Wei Ziyang sat down on the wall a few feet away. Not close. The same distance they had been maintaining all morning, the distance of something that had not yet found its shape.

"The morning you covered for me," Jiang Yi said, "with the second year disciple. You did not hesitate."

"No."

"You just said it. Casually. Like it was obvious."

"It was obvious."

Jiang Yi was quiet for a moment. On the training ground below them, two first year disciples were sparring badly, their footwork completely wrong, correcting each other with cheerful inaccuracy. A warm breeze moved through the mountain pines.

"I do not know how to do this," Jiang Yi said. He said it in the same way he said everything, direct and without performance. "I have spent two years making sure no one could use me against someone else. I am not..." He stopped. "I am not practiced at allowing proximity."

Wei Ziyang considered this.

"Neither am I," he said honestly. "I am practiced at running the same training forms for forty minutes instead of dealing with things."

The corner of Jiang Yi’s mouth moved. "Your left shoulder still drops."

"I know."

"It would help if someone corrected it from outside. You cannot feel it yourself."

Wei Ziyang looked at him. "Are you offering to correct my form?"

"I am offering to watch and tell you when it drops." A small pause, careful and precise. "If you want."

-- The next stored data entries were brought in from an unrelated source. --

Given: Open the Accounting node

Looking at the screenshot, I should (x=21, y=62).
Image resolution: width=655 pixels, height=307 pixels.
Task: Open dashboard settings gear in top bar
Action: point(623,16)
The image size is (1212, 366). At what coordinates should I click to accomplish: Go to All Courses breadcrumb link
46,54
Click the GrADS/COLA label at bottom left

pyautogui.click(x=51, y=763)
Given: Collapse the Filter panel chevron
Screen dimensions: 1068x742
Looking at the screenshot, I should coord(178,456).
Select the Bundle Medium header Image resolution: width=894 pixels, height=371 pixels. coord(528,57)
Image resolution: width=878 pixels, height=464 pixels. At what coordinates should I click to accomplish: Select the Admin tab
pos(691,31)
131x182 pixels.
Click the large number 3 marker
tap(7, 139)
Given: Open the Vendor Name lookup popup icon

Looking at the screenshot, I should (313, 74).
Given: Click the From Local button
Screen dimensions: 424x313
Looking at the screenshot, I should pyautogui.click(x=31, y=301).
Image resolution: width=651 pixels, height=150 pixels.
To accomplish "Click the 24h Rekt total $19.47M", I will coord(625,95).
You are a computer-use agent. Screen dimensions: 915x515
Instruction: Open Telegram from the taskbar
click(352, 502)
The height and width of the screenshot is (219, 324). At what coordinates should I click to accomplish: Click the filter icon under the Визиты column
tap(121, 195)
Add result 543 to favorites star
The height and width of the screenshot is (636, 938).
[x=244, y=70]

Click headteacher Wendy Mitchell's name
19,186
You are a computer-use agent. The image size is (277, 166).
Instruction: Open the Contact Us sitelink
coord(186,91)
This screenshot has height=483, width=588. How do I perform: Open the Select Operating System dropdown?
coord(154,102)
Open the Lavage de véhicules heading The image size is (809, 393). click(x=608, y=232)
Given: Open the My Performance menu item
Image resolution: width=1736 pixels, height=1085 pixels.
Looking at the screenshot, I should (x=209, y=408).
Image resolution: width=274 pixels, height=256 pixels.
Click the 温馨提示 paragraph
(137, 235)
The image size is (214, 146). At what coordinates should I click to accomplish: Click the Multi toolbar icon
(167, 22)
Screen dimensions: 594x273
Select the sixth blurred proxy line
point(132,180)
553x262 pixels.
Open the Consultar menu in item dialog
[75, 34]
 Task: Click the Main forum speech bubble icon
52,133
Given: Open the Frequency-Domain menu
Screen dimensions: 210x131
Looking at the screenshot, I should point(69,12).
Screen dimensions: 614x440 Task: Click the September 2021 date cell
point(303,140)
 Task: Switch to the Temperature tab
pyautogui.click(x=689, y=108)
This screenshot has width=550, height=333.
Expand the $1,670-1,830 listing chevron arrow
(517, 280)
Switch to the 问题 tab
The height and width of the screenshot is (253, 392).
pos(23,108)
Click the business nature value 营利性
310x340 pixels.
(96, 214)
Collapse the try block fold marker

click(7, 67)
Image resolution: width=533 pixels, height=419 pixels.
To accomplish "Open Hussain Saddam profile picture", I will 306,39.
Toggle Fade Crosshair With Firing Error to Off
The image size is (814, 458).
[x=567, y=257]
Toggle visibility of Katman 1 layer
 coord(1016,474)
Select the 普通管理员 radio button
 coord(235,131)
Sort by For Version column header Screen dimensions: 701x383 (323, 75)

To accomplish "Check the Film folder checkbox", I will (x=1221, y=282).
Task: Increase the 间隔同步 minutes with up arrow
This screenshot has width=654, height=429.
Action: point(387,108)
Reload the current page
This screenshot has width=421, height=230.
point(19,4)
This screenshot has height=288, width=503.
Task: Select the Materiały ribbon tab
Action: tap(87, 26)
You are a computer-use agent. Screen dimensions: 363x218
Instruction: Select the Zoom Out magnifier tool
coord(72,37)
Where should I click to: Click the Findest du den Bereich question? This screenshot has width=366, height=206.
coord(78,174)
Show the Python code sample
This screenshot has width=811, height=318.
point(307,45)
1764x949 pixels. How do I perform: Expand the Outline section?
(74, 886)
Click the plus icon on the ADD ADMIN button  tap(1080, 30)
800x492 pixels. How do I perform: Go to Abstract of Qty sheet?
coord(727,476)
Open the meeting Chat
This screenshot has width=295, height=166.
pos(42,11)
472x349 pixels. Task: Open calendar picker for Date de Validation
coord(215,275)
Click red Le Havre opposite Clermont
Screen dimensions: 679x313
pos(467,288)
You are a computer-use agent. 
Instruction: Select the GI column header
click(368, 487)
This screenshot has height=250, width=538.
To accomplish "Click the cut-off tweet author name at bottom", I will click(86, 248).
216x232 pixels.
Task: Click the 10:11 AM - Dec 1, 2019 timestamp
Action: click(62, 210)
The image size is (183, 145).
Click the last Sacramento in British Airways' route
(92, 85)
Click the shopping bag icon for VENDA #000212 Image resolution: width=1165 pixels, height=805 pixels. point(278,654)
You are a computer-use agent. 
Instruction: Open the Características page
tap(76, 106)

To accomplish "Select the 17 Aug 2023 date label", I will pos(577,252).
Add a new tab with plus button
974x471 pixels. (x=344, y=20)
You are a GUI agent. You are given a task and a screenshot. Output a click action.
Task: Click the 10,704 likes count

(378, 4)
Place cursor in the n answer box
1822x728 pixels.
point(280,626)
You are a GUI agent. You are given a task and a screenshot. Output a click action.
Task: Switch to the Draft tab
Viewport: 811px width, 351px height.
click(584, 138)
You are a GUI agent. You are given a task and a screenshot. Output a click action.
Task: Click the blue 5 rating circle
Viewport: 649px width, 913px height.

It was a very small thing. An ordinary thing. Just a person saying they would pay attention.

Wei Ziyang stood up, moved back to the center of the training ground, and settled into his opening stance.

"Tell me when it drops," he said.

Jiang Yi watched.

"Now," he said, when Wei Ziyang reached the third form. "There. You dropped it."

Wei Ziyang adjusted. Started again. Reached the same point.

"Better," Jiang Yi said.

They stayed like that through the remaining bells of the morning, Wei Ziyang running his forms, Jiang Yi watching from the wall, and every time the shoulder dropped a voice said now, quiet and consistent, and Wei Ziyang corrected it.

It was nothing. It was just training in the morning with someone sitting nearby.

But on the way back to the dormitories for lunch, they walked without the deliberate distance of earlier. Not close, but closer. The gap between them smaller by a few inches that neither of them mentioned and both of them noticed.

Small things. That was all it was.

Small things, happening slowly, in the direction of something neither of them had words for yet.